## [What to work on]
In the records below, reproduce without any change the lines from the one containing "Where should I click to: Click the Google" up to and including the one containing "click(x=80, y=71)". Give only those lines.

(Interface element records)
..........
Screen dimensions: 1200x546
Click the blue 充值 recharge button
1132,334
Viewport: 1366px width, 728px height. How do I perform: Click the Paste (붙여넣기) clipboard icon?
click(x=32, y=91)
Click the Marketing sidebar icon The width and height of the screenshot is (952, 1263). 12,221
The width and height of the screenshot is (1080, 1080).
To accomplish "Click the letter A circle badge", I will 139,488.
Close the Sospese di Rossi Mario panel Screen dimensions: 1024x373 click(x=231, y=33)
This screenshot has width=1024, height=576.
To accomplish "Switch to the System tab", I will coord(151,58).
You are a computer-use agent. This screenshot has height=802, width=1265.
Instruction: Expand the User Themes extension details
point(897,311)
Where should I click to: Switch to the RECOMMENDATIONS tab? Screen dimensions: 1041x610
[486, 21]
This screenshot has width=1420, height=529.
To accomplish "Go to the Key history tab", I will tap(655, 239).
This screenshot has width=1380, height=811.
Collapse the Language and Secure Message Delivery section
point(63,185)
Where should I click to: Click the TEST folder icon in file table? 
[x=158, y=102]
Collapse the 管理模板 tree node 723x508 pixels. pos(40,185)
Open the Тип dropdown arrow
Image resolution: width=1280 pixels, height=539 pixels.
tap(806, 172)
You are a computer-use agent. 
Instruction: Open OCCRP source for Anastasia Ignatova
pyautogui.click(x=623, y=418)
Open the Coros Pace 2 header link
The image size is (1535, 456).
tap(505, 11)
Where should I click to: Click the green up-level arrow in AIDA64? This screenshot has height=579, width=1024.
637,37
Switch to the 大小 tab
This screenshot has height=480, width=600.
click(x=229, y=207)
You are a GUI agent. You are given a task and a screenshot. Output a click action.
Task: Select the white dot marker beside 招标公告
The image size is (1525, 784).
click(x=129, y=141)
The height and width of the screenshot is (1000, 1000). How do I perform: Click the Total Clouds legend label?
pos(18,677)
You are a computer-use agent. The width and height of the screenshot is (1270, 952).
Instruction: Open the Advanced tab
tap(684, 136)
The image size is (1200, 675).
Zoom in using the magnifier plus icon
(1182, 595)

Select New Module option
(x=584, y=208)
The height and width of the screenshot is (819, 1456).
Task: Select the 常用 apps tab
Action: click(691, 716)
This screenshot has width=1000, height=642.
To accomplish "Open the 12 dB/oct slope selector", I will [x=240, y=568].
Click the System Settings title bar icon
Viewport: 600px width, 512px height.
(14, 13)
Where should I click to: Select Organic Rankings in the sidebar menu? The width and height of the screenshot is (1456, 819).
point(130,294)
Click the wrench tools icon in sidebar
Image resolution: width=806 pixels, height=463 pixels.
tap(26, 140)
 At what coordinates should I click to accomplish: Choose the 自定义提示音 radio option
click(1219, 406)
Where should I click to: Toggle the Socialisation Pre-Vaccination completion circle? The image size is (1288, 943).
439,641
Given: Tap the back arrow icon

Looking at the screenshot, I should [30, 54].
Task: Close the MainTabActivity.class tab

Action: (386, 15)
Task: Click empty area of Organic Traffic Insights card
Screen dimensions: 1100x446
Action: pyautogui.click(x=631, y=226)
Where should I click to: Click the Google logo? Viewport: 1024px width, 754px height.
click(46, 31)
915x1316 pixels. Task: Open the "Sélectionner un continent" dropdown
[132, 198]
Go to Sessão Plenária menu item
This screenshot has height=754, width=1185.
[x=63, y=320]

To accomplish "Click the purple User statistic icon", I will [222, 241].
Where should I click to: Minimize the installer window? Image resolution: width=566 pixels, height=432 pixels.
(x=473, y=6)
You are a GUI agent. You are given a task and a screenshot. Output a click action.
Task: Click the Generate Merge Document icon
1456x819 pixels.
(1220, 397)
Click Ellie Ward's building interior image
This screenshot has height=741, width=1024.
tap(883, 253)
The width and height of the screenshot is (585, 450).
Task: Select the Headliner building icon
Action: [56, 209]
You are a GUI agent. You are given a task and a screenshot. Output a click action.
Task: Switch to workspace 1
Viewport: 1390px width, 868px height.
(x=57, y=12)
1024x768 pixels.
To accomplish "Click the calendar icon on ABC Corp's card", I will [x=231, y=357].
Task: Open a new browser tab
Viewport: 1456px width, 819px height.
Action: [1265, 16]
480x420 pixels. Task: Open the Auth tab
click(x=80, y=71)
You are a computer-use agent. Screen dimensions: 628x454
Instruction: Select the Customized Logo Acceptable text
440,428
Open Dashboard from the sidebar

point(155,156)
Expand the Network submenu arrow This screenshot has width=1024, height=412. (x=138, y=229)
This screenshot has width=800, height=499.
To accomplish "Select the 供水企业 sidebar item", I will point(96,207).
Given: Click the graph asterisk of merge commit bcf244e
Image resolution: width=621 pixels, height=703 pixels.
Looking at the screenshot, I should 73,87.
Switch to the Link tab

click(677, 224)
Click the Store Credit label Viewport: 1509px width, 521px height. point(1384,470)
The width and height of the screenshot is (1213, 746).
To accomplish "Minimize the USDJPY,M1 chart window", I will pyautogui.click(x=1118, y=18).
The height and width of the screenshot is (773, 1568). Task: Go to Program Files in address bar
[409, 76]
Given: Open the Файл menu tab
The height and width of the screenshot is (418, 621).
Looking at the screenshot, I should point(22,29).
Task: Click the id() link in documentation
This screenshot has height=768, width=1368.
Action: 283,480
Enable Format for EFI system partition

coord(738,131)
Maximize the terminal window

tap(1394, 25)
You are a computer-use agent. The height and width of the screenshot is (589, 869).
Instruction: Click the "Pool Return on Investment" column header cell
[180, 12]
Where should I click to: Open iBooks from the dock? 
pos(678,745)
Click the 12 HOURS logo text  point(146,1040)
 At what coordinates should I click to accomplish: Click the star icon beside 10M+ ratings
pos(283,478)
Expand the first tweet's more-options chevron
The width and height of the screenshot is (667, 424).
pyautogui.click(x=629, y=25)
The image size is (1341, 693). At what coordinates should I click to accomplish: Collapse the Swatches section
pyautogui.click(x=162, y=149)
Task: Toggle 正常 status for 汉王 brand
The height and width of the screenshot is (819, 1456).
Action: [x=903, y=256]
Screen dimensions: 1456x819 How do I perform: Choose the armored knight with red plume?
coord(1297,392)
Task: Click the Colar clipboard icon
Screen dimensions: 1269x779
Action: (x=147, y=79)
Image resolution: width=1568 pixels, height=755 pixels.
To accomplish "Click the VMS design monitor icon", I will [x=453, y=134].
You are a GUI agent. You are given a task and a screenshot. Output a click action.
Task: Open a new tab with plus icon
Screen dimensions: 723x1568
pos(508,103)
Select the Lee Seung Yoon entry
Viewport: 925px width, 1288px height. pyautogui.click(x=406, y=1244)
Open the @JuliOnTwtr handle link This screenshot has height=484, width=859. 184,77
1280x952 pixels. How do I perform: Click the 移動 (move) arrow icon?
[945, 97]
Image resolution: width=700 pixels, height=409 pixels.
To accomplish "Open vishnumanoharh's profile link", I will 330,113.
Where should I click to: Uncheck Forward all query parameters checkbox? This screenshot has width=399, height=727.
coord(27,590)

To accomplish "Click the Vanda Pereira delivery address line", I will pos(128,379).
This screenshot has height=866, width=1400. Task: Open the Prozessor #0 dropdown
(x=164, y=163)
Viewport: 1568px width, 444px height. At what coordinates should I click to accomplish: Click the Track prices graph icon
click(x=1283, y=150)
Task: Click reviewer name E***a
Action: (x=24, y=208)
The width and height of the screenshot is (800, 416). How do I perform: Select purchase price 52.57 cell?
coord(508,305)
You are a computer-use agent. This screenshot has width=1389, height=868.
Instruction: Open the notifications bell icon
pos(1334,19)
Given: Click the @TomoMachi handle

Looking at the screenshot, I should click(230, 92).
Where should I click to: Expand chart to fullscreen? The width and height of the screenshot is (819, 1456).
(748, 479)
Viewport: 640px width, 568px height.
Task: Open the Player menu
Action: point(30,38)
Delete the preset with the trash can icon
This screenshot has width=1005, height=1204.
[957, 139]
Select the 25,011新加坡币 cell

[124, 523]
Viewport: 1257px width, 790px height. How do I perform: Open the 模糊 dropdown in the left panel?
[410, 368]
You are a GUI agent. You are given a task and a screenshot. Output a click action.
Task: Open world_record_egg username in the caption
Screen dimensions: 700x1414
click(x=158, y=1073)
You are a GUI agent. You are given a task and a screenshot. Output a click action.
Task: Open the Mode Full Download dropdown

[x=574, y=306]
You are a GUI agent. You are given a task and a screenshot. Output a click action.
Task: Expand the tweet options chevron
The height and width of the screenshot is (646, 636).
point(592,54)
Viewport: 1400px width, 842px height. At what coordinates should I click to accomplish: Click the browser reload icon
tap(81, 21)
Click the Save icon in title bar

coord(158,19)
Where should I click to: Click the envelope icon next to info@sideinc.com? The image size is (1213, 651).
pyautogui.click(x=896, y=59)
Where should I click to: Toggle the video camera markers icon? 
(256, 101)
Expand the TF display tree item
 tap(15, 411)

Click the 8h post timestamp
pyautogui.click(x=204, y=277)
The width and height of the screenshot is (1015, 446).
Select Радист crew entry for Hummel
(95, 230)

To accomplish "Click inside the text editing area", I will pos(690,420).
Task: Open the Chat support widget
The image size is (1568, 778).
..........
## [The solution]
Where should I click to: Click the Google logo? Viewport: 1024px width, 754px height.
click(46, 31)
915x1316 pixels. Task: Open the "Sélectionner un continent" dropdown
[132, 198]
Go to Sessão Plenária menu item
This screenshot has height=754, width=1185.
[x=63, y=320]

To accomplish "Click the purple User statistic icon", I will [222, 241].
Where should I click to: Minimize the installer window? Image resolution: width=566 pixels, height=432 pixels.
(x=473, y=6)
You are a GUI agent. You are given a task and a screenshot. Output a click action.
Task: Click the Generate Merge Document icon
1456x819 pixels.
(1220, 397)
Click Ellie Ward's building interior image
This screenshot has height=741, width=1024.
tap(883, 253)
The width and height of the screenshot is (585, 450).
Task: Select the Headliner building icon
Action: [56, 209]
You are a GUI agent. You are given a task and a screenshot. Output a click action.
Task: Switch to workspace 1
Viewport: 1390px width, 868px height.
(x=57, y=12)
1024x768 pixels.
To accomplish "Click the calendar icon on ABC Corp's card", I will [x=231, y=357].
Task: Open a new browser tab
Viewport: 1456px width, 819px height.
Action: [1265, 16]
480x420 pixels. Task: Open the Auth tab
click(x=80, y=71)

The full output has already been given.